Leigh Fermor and the Dolman long list

BrokenRoadcoverWho would collect the prize if The Broken Road, the third part of Patrick Leigh Fermor’s account of his youthful walk across Europe in the 1930s, were to win the Dolman Travel Book Award? It’s on the long list of books being considered, which was released yesterday.

Leigh Fermor died in 2011 at the age of 96, leaving the narrative unfinished. It was two of his three literary executors, his biographer, Artemis Cooper, and Colin Thubron, who readied it for publication. When it appeared last September, Thubron introduced an extract published in The Sunday Telegraph with these words:

“A Youthful Journey [Leigh Fermor’s working title] was largely written between 1963 and 1964, in prolix bursts of enthusiasm, and its grammar, punctuation and even its style were far from what Paddy considered finished. In our revision we laboured to preserve his inimitable style, while clarifying and refining the text in a process as close as we could get to his exacting practice. There is not a sentence that is not his.

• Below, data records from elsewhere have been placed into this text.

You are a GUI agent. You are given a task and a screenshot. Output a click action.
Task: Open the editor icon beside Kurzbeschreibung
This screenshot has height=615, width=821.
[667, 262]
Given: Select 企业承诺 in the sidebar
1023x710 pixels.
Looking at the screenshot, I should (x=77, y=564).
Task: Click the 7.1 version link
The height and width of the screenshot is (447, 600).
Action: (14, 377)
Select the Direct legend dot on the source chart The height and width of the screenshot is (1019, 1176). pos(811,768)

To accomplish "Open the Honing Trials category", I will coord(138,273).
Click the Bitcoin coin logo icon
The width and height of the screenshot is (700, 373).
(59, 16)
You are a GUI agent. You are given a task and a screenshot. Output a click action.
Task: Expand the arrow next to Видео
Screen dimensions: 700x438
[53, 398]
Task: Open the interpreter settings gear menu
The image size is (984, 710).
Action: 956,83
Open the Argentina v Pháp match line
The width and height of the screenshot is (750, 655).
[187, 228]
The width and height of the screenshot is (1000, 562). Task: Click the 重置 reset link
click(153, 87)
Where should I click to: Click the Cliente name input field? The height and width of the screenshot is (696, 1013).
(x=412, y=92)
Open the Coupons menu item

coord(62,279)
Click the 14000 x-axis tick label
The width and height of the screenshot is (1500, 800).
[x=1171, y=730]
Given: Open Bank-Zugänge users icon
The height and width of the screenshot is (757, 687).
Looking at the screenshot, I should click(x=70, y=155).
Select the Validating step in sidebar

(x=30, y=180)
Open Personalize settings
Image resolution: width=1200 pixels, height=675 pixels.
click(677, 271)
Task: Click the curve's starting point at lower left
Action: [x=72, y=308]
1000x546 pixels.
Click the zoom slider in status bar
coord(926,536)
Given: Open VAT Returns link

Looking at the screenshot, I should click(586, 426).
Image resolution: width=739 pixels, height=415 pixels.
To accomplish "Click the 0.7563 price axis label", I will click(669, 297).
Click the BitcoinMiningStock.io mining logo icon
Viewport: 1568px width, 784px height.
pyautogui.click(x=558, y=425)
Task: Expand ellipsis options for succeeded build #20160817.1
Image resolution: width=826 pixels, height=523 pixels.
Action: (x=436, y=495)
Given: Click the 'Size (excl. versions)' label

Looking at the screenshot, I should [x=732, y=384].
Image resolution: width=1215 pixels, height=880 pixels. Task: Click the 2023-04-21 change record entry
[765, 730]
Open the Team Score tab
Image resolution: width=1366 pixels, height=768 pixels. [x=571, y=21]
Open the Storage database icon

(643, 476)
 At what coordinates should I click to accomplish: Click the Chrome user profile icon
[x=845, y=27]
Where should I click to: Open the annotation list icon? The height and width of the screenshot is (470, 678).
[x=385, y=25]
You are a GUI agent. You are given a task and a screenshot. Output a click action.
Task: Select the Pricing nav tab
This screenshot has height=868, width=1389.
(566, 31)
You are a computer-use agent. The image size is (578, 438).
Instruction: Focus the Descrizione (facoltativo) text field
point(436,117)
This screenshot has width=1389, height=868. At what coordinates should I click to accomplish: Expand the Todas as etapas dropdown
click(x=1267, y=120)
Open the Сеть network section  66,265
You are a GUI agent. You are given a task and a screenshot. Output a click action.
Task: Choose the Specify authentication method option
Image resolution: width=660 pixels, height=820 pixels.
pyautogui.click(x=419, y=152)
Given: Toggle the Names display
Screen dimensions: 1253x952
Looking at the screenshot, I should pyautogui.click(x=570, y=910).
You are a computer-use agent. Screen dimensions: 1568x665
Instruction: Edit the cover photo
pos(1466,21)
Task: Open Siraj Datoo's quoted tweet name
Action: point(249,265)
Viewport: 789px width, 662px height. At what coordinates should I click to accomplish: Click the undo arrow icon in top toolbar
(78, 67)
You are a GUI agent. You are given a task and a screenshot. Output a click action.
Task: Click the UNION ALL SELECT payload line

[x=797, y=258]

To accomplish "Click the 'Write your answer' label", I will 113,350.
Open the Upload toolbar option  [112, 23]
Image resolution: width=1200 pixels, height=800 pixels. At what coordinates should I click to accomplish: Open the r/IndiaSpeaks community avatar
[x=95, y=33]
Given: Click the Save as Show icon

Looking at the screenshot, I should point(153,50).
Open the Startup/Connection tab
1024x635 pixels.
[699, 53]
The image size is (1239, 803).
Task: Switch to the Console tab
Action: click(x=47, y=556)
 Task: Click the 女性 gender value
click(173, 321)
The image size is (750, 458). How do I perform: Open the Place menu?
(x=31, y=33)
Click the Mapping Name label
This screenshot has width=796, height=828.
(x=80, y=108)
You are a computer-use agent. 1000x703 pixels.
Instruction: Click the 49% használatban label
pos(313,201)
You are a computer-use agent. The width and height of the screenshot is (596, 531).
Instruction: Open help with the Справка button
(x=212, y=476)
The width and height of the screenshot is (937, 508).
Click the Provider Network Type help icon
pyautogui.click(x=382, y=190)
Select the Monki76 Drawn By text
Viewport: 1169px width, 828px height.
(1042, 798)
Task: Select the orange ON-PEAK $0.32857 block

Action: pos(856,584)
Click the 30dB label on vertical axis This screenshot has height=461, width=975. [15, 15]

“But The Broken Road is our own title. It acknowledges not only that Paddy never, in the end, continued his written journey to Constantinople – it stops 50 miles short of the Turkish frontier – but also that this is not the exuberantly polished volume that he would have most desired. Yet it includes passages perhaps as fine as any he wrote. Its editing was aided by our sense of Paddy’s previous work, of course, by our knowledge of the man himself, and by his few hints and tentative suggestions. And here his journey must rest.”

Nick Hunt’s account of following in Leigh Fermor’s footsteps 78 years later, Walking the Woods and the Water (Nicholas Brealey), wasn’t published until this year, so won’t yet be eligible for consideration for the Dolman, which is for books that have appeared the previous year.

Writers who do have books on the long list of 16 include the travel veterans Dervla Murphy, Sara Wheeler and Paul Theroux (who suggested his, on Africa, would mark his “valedictory trip”), and those cargo-ship crew members Rose George and Horatio Clare. My Telegraph colleague Christopher Howse is also there, with The Train in Spain.

 The award (now £2,500), made by the Authors’ Club and founded by one of its members, the Rev Dr William Dolman, is this year being organised on behalf of the club by Barnaby Rogerson, guidebook writer, historian and publisher of travel classics at Eland Books. His fellow judges are Sarah Anderson, who ran the Travel Bookshop for 25 years in Notting Hill, Martin Randall, founder of the cultural-holidays company that bears his name, the travel writers Anthony Sattin and Jeremy Seal, and Amy Sohanpaul, editor of Traveller magazine and co-editor of Renegade, a new magazine that, like Deskbound Traveller, is dedicated to travel storytelling.

 No date has been set yet for publication of a short list, but the award is due to be made on September 30.

The long list is:

The Last Man in Russia by Oliver Bullough (Allen Lane)

Down to the Sea in Ships by Horatio Clare (Chatto & Windus)

Walls: Travels along the Barricades by Marcello Di Cintio  (Union Books/Aurum)

Deep Sea and Foreign Going by Rose George (Portobello)

The Broken Road by Patrick Leigh Fermor (John Murray)

Under Another Sky by Charlotte Higgins (Jonathan Cape)

The Train in Spain by Christopher Howse (Bloomsbury)

A Month by the Sea by Dervla Murphy (Eland)

Italian Ways by Tim Parks (Harvill Secker)

Ancient Paths by Graham Robb (Picador)

American Smoke by Ian Sinclair (Hamish Hamilton)

Alexandria by Peter Stothard (Granta)

Consolations of the Forest by Sylvain Tesson (Allen Lane)

The Last Train to Zona Verde by Paul Theroux (Hamish Hamilton)

O My America by Sara Wheeler (Jonathan Cape)

Meet me in Gaza by Louisa B Waugh (Saqi/Westbourne Press).